Your obsession with shoes continues... and also your maddening drive of de-shodding yourself constantly... especially whenever in the car seat. I do the same amount of shoe changes that a mother of quadruplets would. Choosing new shoes and demanding that these be the ones that are put on now. You are constantly with one shoe on, and one shoe off. I have no idea that such a thing could be a genetic trait. 

And lastly, you call "socks"  "gocks"

-love, Mom

Monday, April 12, 2010

"Mommy, I draw!"

My Sweet Sugar Monkey, 


It was a warm evening. The sun was shining into the studio in the backyard. The studio side door was open, and the ivy that usually grows up the door was now laying beautiful and emerald against the dark wood of the flooring. 


You were completely naked; your face was filthy and your hands were colored with various pastel colors.

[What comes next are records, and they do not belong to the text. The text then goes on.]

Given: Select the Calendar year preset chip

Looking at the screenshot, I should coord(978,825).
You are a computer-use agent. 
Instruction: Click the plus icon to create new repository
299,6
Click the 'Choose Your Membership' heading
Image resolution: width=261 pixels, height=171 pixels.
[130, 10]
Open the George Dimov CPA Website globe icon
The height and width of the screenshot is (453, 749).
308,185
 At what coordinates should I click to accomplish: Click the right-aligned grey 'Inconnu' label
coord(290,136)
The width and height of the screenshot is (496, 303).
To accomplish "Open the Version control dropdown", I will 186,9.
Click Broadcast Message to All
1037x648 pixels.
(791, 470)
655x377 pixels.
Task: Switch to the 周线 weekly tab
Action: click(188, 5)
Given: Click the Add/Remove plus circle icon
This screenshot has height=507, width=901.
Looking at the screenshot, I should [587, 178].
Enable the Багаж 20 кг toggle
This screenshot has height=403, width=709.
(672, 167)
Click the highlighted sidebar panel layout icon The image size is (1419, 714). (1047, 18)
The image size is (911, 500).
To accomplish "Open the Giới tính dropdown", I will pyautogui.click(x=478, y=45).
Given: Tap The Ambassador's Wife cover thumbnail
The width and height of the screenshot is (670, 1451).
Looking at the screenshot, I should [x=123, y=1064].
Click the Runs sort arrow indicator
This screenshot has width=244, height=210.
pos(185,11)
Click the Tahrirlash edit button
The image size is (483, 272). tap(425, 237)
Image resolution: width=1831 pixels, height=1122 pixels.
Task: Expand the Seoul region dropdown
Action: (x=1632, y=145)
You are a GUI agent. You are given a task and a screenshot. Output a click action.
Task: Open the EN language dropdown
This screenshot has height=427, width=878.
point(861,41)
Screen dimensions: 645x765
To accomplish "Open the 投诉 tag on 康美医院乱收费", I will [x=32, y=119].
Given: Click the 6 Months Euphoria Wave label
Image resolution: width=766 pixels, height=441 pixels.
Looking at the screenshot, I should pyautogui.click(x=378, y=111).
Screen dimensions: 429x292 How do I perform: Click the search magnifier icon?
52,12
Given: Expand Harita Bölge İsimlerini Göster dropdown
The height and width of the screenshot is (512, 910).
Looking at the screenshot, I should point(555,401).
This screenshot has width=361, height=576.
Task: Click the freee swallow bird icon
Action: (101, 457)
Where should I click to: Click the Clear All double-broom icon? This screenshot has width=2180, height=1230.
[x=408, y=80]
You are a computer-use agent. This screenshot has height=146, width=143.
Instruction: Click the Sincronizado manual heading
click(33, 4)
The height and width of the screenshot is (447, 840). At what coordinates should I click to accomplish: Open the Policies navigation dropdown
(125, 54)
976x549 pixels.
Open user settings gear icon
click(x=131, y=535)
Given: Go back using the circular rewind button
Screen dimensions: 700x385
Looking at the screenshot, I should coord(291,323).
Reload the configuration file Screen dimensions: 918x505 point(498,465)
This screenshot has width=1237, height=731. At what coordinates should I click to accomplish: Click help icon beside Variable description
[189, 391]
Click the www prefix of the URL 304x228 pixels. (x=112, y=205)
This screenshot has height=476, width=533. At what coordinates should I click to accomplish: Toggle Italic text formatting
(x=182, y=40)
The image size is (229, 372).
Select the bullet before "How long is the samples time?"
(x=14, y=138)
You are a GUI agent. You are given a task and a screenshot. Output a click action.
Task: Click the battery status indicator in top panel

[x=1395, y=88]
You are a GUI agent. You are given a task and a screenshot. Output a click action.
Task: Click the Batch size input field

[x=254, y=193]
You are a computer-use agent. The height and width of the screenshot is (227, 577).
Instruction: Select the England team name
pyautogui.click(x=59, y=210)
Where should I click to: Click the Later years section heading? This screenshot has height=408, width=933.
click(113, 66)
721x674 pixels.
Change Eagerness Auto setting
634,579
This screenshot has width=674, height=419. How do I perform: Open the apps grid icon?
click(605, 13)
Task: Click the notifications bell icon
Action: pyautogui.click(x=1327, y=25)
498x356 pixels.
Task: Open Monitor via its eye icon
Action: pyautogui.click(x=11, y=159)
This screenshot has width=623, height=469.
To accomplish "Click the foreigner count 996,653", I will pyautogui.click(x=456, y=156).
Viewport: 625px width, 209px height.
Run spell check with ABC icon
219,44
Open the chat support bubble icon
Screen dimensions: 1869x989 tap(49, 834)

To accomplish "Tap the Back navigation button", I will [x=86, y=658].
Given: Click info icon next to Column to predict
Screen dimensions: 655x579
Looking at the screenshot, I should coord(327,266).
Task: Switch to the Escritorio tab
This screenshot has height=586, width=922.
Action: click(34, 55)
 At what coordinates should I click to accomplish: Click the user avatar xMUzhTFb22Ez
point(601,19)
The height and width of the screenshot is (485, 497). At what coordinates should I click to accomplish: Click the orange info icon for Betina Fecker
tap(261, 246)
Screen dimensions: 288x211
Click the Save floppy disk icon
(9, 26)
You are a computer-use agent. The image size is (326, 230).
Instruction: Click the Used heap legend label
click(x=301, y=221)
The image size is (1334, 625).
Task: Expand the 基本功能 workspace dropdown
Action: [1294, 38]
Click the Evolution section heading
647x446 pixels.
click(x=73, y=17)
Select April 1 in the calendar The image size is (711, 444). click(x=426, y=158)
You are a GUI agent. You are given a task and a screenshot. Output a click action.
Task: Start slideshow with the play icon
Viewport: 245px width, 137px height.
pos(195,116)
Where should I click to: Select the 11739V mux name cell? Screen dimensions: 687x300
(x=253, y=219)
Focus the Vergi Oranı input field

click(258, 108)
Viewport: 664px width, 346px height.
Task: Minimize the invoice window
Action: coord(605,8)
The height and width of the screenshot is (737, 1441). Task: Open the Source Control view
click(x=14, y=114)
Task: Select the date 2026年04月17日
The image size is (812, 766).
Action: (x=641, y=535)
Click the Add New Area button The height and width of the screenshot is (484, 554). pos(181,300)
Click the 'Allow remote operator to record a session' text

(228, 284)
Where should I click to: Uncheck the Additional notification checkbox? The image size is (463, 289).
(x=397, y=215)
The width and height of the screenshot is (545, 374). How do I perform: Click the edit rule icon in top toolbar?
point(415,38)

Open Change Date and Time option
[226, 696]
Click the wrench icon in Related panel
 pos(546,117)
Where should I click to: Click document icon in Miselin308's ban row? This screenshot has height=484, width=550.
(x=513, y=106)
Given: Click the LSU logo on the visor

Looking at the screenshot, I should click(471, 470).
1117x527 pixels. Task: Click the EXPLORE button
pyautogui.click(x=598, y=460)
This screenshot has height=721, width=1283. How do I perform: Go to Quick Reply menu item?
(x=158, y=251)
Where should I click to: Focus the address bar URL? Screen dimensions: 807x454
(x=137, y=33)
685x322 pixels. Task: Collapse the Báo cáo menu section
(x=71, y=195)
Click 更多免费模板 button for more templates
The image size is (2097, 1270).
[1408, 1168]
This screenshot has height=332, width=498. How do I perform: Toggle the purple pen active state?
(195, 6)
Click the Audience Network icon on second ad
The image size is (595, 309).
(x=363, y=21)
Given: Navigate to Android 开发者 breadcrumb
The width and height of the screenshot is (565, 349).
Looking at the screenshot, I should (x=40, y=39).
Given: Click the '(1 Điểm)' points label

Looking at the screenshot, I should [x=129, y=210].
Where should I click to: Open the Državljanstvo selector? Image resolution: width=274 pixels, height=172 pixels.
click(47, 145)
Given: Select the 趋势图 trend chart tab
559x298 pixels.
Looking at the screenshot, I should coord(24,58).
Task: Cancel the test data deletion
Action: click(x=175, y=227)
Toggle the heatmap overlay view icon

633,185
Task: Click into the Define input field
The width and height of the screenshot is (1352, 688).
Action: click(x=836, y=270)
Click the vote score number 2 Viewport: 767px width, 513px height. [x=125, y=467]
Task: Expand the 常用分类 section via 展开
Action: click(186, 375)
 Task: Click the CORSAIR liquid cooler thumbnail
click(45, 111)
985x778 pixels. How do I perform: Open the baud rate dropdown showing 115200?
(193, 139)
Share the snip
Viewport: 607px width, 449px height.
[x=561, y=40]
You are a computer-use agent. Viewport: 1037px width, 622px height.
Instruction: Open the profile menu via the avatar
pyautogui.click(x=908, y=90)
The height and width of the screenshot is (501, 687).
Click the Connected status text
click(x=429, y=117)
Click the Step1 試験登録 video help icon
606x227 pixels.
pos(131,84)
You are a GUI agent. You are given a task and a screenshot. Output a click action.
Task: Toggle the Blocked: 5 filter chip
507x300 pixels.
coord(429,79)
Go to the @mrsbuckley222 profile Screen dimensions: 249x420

Acoustic music was playing on a laptop (Gregory Alan Isakov, the music that played when you came into this world) and you were taking turns hopping, spinning, dancing and making little pastel chalk marks on a canvas Erin had propped up against the door frame.


You were too busy with this routine to give me little more than a few big smiles. Then you hopped several times in a row, rushed to the canvas to add a bitty purple line, and then smiled up at us and spoke your first real sentence: 


"Mommy, I draw!"  


We cheered and did a little dance around the room, which you loved, but after than you went right back to single syllable words:: "shoe" "eye" "sick" etc. 


It's beautiful and poetic: Mommy, I draw.